Wired For Work

Yes, the office of the future is a cubicle, but this one is integrated with information technology.

If cars were designed like office cubicles, buyers would start with a chassis and then integrate the rest on their own. That's typical of the sub-optimal way today's office environments are integrated with the IT tools of knowledge workers, charge IBM Corp., New York, and Steelcase Inc., Grand Rapids, Mich. Their solution is BlueSpace, a cubicle-like workstation prototype that is uniquely integrated with advanced computers, sensors, displays and wireless technologies.
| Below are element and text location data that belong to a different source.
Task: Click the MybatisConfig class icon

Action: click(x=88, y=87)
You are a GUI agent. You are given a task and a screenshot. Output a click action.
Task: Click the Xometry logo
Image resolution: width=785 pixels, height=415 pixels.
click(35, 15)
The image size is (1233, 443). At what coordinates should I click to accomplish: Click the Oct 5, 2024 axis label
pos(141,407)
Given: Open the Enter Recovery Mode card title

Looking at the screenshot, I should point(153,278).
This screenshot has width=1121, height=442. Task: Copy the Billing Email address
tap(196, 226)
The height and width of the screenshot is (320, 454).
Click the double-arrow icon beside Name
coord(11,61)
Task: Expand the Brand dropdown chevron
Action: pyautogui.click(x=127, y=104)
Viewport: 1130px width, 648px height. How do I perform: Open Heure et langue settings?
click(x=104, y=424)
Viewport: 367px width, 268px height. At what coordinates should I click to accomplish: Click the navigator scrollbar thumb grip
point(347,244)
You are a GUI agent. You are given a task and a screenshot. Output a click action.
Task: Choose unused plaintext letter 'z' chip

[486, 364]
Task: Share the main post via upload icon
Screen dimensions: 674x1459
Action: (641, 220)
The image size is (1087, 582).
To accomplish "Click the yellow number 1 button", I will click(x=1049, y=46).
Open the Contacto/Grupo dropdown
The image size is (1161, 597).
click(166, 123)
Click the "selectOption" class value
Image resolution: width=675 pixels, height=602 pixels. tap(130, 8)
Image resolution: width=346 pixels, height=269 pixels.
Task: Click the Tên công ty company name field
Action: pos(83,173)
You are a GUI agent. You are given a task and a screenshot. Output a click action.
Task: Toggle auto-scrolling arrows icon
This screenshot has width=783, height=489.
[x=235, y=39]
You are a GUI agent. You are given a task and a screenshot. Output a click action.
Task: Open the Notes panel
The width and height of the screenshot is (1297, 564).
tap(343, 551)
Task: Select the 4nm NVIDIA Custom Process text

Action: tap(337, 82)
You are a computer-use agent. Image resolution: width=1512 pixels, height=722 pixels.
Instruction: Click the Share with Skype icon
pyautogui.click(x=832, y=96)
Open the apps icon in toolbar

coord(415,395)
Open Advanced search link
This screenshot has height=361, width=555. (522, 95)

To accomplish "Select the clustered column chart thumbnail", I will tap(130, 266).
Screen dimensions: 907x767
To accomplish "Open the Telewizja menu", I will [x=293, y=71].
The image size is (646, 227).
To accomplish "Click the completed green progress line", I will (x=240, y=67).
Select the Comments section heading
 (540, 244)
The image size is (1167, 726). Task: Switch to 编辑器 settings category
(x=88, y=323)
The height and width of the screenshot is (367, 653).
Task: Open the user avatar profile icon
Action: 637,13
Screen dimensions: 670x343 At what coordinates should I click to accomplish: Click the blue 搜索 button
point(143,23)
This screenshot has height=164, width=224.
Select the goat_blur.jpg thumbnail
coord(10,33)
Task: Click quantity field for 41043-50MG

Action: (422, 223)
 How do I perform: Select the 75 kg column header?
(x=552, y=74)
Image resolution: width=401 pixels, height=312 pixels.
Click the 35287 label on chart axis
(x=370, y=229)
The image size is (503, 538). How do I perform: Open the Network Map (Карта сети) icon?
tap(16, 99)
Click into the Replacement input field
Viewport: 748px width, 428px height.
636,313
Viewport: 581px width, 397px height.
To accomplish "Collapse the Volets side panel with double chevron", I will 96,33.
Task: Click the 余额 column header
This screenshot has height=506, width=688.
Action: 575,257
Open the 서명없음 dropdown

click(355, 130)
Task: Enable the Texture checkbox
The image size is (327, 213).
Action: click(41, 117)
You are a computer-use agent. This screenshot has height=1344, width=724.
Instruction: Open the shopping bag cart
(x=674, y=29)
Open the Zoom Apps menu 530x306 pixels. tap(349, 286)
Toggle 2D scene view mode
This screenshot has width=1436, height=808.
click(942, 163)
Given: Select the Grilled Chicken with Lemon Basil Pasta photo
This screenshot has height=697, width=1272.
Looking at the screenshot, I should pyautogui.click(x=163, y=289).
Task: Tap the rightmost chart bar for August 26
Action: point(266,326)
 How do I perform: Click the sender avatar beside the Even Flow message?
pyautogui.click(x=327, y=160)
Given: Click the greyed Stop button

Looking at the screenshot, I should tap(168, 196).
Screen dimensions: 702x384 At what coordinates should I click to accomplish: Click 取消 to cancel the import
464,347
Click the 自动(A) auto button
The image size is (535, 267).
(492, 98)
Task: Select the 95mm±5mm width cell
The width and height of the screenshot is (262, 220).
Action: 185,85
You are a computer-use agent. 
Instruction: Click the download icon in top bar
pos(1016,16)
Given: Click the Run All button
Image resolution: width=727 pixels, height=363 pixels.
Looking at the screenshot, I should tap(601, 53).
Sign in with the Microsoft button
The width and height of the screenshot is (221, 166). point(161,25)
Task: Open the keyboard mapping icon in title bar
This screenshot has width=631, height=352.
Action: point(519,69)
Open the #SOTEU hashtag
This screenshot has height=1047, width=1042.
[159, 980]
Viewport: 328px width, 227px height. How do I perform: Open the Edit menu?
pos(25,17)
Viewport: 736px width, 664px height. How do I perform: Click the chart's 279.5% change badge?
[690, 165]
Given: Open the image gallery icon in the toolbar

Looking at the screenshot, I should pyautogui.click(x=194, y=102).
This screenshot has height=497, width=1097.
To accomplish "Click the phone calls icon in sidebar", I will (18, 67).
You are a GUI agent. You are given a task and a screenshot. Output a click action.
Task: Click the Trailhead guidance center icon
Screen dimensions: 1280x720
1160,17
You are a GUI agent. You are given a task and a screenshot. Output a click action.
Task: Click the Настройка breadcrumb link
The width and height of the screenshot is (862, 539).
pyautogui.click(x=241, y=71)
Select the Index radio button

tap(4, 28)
BlueSpace provides an opportunity for corporate buyers of space and technology to begin to think differently about how they might deploy these tools, notes Jeff Austin, vice president of innovation in the Corporate Real Estate division of Wachovia Corp., Charlotte, N.C. "Many corporate users see workspace as an integrated product, but most companies still deploy space and technology as separate components." Adds Steelcase's Mark Greiner, senior vice president of ventures, concepts and research and development: "The office of the future, like a biological organism, has to be able to adjust, adapt and instantaneously facilitate collaborative interaction," The IBM/Steelcase team began by studying in six types of office environments, including manufacturing, says IBM's Tony Levas, senior software engineer and BlueSpace project leader at the T.J. Watson Research Center, Yorktown Heights, N.Y. Levas says visitors would first notice the status lights on cubicles -- indicating from the aisles whether the worker is available, busy or out of the office. At the cubicle entrance more status information is provided by a flat panel display where the occupant could also leave messages. Once inside, visitors can collaborate via the Everywhere Display (projector technology that can convert any surface in the workspace into a touch screen). Embedded sensors in the cubicle recognize the occupant's identity badge and adjust variables such as lighting, temperature, humidity, white noise and status light. These contextual awareness sensors also detect visitors and automatically change computer displays to shield sensitive information. To facilitate computer navigating among applications and documents, the BlueSpace prototype includes a second 20-inch display. In addition to providing glance-level reference information, the second display also provides touch-screen control of the variables of the workspace environment. Both monitors are rail mounted for easy movement.